🤖 AI Summary
This work addresses the limitations of existing multi-agent systems for large language models, which often rely on manual design with poor generalization or automated approaches hindered by code generation failures and rigid templates. The authors propose the first method that formulates multi-agent system generation as an evolutionary process within a structured configuration space. By leveraging execution trajectory feedback to guide mutation and crossover operations, and integrating an experience memory bank with a powerful language model (e.g., Claude-4.5-Sonnet) for co-optimization, the approach jointly ensures executability, robustness, and architectural expressiveness.

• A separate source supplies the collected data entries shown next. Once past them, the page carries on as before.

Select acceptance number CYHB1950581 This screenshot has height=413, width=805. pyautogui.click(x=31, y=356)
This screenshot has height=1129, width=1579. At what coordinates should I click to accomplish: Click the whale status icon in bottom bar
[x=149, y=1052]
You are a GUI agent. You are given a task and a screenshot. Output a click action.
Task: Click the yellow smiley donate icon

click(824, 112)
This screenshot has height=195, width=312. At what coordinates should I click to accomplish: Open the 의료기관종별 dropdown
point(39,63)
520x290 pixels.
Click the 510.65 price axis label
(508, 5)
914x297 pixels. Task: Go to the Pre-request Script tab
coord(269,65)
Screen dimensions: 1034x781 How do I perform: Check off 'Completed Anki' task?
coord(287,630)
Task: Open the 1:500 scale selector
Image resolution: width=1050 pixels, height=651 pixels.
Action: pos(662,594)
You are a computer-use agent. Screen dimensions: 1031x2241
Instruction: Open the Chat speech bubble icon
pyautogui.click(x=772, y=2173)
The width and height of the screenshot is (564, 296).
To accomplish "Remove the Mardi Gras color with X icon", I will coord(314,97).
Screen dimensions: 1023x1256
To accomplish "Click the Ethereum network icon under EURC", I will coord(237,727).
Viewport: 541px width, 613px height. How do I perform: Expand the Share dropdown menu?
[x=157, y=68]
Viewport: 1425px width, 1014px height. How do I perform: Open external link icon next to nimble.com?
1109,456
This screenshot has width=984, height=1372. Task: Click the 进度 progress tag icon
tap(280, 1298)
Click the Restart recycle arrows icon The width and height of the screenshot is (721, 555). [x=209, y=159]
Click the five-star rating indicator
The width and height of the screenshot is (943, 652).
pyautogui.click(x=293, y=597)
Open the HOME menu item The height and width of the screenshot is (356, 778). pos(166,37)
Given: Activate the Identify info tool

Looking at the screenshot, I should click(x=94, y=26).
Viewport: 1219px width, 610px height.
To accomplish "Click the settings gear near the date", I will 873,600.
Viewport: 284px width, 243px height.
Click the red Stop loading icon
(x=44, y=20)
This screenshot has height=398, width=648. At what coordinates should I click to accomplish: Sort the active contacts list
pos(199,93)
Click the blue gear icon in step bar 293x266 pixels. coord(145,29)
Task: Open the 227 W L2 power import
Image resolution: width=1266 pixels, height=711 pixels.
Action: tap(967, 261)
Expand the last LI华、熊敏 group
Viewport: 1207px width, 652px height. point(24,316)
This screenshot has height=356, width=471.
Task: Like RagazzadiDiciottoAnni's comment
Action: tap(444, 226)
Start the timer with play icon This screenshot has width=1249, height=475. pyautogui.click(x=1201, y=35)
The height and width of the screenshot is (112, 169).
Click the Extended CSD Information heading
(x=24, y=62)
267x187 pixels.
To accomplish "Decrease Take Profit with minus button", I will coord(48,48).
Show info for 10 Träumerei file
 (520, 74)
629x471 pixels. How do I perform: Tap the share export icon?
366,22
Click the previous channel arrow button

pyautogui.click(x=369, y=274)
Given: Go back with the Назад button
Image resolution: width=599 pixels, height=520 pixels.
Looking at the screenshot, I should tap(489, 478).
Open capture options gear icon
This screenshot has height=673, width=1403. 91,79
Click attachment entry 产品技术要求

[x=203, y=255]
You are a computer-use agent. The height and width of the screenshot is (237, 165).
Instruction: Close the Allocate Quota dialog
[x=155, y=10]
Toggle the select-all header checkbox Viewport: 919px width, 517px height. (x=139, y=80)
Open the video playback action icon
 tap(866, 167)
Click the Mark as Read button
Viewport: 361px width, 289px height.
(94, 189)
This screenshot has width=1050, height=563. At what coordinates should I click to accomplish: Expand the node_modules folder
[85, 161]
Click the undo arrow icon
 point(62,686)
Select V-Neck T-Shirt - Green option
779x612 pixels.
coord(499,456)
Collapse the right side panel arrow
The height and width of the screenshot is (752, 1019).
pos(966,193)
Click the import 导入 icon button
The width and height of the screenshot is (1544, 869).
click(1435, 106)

Evaluated on BBEH, SWE-Bench, and WorkBench, the method significantly outperforms both handcrafted designs and prior automated techniques, achieving gains of 10.5 points on BBEH, 7.1 points on WorkBench, and a 79.1% pass rate on SWE-Bench-Verified.
📝 Abstract
Large language model (LLM)-based multi-agent systems (MAS) show strong promise for complex reasoning, planning, and tool-augmented tasks, but designing effective MAS architectures remains labor-intensive, brittle, and hard to generalize. Existing automatic MAS generation methods either rely on code generation, which often leads to executability and robustness failures, or impose rigid architectural templates that limit expressiveness and adaptability. We propose Evolutionary Generation of Multi-Agent Systems (EvoMAS), which formulates MAS generation as structured configuration generation. EvoMAS performs evolutionary generation in configuration space. Specifically, EvoMAS selects initial configurations from a pool, applies feedback-conditioned mutation and crossover guided by execution traces, and iteratively refines both the candidate pool and an experience memory. We evaluate EvoMAS on diverse benchmarks, including BBEH, SWE-Bench, and WorkBench, covering reasoning, software engineering, and tool-use tasks. EvoMAS consistently improves task performance over both human-designed MAS and prior automatic MAS generation methods, while producing generated systems with higher executability and runtime robustness. EvoMAS outperforms the agent evolution method EvoAgent by +10.5 points on BBEH reasoning and +7.1 points on WorkBench. With Claude-4.5-Sonnet, EvoMAS also reaches 79.1% on SWE-Bench-Verified, matching the top of the leaderboard.